“你走了,谁给我做饭?”——这句话像一把钝刀,把五年婚姻最后一层皮也刮下来。离婚证还热乎,婆婆的手已经抓住行李箱杆,指甲缝里沾着早上剥蒜的薄膜。那一刻,厨房高压阀“呲”的一声,像给这场闹剧配了官方音效。
有人把婚姻比作合伙公司,苏晓这段更像家庭作坊:婆婆是董事长,前夫是挂名法人,她一个人跑市场、做财务、兼保洁,年底分红没有,只有一句“谁家女人不这样”。数据说,中国女性每天家务劳动时间是男人的2.6倍,可没人告诉她们,这多出来的1.6倍就是“爱情折旧率”。当苏晓把最后一勺排骨汤倒进自己碗里,而不是先给婆婆盛时,她就知道——散伙饭吃到这儿,该结账了。
搬家的那天,小区花坛边的桂花刚开,香气冲得人鼻子发酸。门卫老张帮抬箱子,憋半天递给她一个塑料袋,里头是去年中秋物业发的月饼,早过期了。老张说:“别嫌弃,甜的东西总能缓缓苦。”这话比任何心理学模型都管用——人得先承认苦,甜才进得来。
新工作在老城区的文创园,上班第一天,她在电梯镜子里看见自己:眼线晕成黑眼圈,像两把小扫帚,却莫名带劲。午休时,周明远把美式换成热牛奶,推给她:“胃比项目先崩,可划不来。”大学暗恋对象成了顶头上司,狗血得像晋江文,但生活比小说多一层现实滤镜——她得先证明不是靠“关系”进来的。于是通宵改方案,凌晨两点的打印机吐纸声像心跳,咔嗒咔嗒,告诉她:原来为自己熬夜,不累。

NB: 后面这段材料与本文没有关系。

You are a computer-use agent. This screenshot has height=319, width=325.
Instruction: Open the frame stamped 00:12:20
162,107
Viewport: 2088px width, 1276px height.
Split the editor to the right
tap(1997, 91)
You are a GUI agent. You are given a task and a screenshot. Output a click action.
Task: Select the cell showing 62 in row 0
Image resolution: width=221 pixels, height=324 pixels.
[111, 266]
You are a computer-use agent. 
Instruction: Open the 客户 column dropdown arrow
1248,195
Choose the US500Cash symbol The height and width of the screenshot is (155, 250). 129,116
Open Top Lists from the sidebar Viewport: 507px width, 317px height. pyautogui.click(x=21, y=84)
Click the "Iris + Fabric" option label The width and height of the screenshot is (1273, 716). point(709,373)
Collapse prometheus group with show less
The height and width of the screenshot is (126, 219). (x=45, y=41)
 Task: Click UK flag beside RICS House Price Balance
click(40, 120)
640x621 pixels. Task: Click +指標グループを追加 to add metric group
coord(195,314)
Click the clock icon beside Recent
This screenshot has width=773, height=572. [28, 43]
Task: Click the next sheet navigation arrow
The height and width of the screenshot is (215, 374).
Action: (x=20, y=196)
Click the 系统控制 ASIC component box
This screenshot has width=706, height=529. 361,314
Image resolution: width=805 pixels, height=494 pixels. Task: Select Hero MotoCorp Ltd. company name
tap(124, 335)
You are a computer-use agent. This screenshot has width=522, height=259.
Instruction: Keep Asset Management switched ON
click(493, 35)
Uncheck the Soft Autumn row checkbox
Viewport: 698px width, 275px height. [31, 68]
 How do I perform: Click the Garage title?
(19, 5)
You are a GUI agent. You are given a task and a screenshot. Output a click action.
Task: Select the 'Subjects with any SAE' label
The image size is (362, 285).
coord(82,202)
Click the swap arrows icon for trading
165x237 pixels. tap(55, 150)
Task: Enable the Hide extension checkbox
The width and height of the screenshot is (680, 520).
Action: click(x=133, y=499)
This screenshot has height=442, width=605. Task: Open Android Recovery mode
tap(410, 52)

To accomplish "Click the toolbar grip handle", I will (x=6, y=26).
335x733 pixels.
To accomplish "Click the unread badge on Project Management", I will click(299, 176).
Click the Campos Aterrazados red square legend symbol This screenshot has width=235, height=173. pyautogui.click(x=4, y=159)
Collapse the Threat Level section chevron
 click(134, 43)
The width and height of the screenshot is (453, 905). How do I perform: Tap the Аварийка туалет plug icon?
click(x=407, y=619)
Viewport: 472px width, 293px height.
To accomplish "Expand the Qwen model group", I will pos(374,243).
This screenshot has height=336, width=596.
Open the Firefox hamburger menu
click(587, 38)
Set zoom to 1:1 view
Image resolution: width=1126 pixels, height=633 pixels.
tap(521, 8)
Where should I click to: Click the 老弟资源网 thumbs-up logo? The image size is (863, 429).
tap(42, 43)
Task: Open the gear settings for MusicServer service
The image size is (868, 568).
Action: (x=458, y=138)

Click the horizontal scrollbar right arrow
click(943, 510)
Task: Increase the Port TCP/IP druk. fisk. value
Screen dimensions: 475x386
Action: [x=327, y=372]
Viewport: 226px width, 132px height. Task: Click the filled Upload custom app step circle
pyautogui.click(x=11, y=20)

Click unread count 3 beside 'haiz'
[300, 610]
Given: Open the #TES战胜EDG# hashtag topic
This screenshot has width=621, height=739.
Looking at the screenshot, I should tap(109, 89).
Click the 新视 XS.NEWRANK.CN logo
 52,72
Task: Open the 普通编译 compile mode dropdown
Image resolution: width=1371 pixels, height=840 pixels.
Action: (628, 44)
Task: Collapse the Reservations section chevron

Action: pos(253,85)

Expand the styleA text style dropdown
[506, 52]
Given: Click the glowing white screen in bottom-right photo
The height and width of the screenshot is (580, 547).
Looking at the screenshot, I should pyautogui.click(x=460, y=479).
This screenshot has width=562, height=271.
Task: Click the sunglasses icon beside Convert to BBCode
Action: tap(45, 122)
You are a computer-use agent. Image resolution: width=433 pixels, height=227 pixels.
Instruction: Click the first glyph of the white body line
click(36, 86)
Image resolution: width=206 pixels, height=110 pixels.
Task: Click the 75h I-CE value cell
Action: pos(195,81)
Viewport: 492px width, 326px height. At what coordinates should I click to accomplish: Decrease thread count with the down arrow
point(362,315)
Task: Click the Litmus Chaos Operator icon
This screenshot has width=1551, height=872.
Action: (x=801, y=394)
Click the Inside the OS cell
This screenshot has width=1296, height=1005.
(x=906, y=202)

可风言风语还是来了。茶水间里最活跃的不是茶叶,是舌头。有人说她靠脸,有人说她靠“旧情”,版本更新速度比公司WiFi还快。苏晓没解释,只在下一次提案时,把茶叶产地溯源做成互动H5,扫码能看到茶农手上的茧。数据跑出来的那天,连一直翻白眼的赵雅丽也闭上嘴巴—— KPI 不会陪演宫斗,它只认结果。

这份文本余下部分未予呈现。